INSTRUCTIONS TO FOLLOW. Give back, word for word, the lines in the listing below from the one holding "Click the Not Enabled status badge" down to the one holding "Open the 附加参数", both ends included.

DATA EXTRACT.

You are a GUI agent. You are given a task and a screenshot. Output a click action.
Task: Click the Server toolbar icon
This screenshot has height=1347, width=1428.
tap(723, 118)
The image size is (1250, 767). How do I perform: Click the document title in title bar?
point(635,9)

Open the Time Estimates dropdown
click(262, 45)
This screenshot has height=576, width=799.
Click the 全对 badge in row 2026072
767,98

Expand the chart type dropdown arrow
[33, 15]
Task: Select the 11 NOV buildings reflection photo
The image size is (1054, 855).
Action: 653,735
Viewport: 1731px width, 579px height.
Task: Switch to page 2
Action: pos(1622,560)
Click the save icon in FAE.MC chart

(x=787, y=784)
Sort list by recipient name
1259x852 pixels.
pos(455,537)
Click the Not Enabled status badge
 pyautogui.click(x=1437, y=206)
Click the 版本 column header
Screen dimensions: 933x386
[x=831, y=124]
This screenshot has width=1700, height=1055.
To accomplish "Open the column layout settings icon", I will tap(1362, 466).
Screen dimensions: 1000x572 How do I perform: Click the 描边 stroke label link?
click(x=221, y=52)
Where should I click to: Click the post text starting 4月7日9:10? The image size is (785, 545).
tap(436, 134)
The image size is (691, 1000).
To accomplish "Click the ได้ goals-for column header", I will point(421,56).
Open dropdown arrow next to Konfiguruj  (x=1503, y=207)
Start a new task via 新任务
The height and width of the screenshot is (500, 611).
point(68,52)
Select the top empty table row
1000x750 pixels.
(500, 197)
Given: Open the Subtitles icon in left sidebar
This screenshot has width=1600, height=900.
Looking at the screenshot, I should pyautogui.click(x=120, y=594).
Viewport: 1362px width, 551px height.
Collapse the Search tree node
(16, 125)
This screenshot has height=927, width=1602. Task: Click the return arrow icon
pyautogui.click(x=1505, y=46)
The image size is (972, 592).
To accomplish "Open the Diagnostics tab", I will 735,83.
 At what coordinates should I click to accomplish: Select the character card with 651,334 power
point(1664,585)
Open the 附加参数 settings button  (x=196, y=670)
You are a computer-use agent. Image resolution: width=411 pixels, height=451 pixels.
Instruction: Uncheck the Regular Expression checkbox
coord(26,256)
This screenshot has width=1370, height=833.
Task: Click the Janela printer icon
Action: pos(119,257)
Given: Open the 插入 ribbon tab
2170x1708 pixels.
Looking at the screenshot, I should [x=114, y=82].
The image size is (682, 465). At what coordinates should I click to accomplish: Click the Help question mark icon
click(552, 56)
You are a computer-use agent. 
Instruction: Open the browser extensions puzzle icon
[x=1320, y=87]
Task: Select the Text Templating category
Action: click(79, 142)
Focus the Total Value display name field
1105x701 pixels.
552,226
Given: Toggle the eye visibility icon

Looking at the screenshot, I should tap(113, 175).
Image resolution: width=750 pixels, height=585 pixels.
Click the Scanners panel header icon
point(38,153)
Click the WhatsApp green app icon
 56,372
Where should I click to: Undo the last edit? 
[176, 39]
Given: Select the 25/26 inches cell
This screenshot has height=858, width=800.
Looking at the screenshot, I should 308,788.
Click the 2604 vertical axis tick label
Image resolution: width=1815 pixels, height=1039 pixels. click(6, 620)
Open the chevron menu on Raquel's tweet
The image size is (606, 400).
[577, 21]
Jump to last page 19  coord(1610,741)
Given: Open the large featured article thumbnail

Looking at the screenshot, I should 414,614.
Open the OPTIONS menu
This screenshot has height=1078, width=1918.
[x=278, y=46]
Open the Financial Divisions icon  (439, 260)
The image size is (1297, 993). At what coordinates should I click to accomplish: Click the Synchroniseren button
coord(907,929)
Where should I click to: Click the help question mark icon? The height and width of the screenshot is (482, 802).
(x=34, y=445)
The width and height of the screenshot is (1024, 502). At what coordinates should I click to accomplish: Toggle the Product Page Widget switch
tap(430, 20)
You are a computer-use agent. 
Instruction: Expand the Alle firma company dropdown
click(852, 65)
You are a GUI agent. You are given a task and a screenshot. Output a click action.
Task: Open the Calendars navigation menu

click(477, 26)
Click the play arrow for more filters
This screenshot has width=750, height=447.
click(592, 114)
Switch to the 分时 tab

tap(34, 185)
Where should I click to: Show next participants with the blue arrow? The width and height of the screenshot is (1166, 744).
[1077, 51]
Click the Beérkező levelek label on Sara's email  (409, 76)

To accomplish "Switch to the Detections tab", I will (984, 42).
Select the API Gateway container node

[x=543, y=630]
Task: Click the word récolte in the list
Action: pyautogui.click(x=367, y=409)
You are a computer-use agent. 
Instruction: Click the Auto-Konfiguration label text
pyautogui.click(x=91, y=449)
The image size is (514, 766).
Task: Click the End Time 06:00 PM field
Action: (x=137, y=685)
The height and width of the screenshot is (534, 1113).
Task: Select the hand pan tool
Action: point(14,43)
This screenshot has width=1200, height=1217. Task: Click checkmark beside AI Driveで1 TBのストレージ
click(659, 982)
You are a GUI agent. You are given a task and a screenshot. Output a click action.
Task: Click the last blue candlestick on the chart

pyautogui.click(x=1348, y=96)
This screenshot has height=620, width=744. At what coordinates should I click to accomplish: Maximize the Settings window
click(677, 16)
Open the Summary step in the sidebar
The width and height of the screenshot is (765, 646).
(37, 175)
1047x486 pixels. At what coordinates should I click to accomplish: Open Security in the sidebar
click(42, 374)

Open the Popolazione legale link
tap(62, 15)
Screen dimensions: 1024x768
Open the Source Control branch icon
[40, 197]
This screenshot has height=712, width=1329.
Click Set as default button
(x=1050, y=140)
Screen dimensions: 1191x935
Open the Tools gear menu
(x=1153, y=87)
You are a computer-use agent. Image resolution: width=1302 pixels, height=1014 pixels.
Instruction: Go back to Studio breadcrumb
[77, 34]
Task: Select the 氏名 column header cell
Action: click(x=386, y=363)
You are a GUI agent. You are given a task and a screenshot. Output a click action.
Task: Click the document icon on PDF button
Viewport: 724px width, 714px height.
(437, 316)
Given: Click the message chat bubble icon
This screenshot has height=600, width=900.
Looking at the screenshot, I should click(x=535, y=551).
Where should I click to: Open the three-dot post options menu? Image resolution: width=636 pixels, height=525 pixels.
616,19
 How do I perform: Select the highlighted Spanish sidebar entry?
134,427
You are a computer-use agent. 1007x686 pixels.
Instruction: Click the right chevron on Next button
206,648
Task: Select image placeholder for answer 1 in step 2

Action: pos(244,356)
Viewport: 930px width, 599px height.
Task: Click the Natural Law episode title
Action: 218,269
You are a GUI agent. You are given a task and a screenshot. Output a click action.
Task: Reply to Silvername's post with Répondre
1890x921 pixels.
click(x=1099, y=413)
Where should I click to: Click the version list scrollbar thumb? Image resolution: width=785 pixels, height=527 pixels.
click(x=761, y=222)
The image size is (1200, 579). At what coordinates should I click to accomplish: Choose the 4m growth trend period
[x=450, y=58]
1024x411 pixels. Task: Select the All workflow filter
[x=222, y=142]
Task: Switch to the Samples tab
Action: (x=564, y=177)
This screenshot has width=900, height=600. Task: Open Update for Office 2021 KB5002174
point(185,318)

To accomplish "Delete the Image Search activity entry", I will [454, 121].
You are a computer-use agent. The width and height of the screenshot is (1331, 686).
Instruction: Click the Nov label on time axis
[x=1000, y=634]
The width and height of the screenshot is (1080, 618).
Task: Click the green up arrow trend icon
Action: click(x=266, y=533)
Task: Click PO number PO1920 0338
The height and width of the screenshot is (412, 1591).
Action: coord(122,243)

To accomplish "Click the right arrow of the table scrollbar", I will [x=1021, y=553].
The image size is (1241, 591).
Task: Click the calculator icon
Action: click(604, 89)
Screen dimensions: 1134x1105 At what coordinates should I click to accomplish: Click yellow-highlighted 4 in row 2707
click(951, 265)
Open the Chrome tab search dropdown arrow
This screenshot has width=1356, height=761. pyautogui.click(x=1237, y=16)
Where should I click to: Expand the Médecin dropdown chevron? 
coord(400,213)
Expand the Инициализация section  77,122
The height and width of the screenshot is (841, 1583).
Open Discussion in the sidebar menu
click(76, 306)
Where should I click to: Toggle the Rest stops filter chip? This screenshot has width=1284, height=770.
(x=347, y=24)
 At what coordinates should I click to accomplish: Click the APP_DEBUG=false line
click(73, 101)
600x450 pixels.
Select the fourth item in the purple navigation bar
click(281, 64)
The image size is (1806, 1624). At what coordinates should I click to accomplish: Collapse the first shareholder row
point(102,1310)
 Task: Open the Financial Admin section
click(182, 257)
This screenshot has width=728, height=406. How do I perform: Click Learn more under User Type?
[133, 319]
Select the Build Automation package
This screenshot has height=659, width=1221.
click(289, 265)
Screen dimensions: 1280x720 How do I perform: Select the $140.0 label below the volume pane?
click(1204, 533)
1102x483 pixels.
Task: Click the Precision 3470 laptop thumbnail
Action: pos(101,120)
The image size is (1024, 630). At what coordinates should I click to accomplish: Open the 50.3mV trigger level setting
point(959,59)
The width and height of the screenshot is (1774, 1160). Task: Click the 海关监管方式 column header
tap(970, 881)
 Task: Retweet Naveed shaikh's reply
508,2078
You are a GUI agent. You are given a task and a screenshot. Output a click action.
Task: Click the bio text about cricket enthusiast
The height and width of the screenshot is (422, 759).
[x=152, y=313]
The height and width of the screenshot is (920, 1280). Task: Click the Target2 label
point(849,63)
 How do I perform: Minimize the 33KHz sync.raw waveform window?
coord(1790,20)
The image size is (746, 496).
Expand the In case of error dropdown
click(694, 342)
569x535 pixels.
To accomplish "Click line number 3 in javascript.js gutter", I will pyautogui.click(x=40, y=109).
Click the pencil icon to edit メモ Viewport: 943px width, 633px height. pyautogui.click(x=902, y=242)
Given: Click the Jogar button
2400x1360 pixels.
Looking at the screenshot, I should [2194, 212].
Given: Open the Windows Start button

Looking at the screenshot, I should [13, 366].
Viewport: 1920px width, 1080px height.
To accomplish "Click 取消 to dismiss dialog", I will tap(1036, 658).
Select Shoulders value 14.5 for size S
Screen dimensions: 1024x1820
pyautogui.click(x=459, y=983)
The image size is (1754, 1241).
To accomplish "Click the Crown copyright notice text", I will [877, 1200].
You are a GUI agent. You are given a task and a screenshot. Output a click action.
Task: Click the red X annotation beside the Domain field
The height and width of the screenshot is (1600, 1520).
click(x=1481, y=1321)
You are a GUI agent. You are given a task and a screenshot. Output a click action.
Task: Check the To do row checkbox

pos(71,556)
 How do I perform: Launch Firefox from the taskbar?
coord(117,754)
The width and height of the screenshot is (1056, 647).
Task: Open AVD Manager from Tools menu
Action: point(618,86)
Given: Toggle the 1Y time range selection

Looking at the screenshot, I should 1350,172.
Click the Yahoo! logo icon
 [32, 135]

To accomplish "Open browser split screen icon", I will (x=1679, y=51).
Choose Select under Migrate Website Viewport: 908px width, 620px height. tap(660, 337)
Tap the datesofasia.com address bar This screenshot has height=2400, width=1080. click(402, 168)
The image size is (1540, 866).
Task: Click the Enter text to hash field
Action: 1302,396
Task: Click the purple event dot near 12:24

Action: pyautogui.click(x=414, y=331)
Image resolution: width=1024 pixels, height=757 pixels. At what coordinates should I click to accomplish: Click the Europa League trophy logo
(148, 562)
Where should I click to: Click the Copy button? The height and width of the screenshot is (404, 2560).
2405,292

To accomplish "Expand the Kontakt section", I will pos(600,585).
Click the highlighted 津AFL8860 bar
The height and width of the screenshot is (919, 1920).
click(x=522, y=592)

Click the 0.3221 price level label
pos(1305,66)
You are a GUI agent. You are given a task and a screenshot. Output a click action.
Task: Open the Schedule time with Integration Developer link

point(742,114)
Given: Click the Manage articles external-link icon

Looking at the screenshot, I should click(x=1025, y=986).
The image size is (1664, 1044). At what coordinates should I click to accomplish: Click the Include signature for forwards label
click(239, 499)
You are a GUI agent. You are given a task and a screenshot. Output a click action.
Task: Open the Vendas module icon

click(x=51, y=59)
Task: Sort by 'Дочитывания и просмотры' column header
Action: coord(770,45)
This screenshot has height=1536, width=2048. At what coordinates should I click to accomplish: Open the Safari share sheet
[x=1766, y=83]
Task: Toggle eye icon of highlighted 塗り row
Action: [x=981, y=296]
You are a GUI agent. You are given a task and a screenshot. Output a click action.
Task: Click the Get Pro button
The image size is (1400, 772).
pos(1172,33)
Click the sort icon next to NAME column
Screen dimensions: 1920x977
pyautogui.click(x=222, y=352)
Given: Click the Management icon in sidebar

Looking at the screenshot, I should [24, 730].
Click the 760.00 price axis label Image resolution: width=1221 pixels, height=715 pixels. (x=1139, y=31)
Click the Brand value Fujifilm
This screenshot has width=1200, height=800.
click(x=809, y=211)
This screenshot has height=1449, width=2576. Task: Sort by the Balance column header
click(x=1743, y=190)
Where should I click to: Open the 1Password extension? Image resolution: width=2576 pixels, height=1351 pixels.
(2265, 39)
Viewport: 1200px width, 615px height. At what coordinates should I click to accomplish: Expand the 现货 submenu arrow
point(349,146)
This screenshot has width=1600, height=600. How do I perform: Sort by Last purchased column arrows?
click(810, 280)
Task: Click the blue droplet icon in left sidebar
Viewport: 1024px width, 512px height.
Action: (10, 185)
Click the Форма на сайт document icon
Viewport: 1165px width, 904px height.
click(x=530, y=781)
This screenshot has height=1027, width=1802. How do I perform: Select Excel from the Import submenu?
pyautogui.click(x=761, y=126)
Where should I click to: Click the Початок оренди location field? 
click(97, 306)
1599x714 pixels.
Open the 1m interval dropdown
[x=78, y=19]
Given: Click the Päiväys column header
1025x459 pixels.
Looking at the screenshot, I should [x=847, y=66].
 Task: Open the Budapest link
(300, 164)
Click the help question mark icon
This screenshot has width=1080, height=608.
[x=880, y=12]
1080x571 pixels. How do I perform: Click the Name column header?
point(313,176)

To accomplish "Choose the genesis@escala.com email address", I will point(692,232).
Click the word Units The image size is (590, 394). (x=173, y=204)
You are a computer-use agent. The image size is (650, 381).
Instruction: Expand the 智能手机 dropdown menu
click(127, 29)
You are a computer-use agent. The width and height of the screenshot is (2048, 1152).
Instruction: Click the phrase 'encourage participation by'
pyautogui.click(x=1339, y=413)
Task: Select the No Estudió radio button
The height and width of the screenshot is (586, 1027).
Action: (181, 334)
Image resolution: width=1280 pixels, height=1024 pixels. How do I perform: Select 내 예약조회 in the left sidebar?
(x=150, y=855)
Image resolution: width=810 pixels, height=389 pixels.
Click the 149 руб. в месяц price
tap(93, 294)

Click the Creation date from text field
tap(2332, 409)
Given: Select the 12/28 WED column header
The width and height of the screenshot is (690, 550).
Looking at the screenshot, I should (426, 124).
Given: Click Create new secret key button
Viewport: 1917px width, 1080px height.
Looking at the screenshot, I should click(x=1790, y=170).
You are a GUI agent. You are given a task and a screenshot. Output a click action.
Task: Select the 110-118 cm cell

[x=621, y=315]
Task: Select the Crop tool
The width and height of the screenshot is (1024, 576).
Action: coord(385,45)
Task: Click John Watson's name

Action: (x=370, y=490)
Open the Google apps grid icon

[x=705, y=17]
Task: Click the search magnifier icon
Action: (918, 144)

ANSWER TO THIS EXERCISE.
Click the Not Enabled status badge
 pyautogui.click(x=1437, y=206)
Click the 版本 column header
Screen dimensions: 933x386
[x=831, y=124]
This screenshot has width=1700, height=1055.
To accomplish "Open the column layout settings icon", I will tap(1362, 466).
Screen dimensions: 1000x572 How do I perform: Click the 描边 stroke label link?
click(x=221, y=52)
Where should I click to: Click the post text starting 4月7日9:10? The image size is (785, 545).
tap(436, 134)
The image size is (691, 1000).
To accomplish "Click the ได้ goals-for column header", I will point(421,56).
Open dropdown arrow next to Konfiguruj  (x=1503, y=207)
Start a new task via 新任务
The height and width of the screenshot is (500, 611).
point(68,52)
Select the top empty table row
1000x750 pixels.
(500, 197)
Given: Open the Subtitles icon in left sidebar
This screenshot has width=1600, height=900.
Looking at the screenshot, I should pyautogui.click(x=120, y=594).
Viewport: 1362px width, 551px height.
Collapse the Search tree node
(16, 125)
This screenshot has height=927, width=1602. Task: Click the return arrow icon
pyautogui.click(x=1505, y=46)
The image size is (972, 592).
To accomplish "Open the Diagnostics tab", I will 735,83.
 At what coordinates should I click to accomplish: Select the character card with 651,334 power
point(1664,585)
Open the 附加参数 settings button  (x=196, y=670)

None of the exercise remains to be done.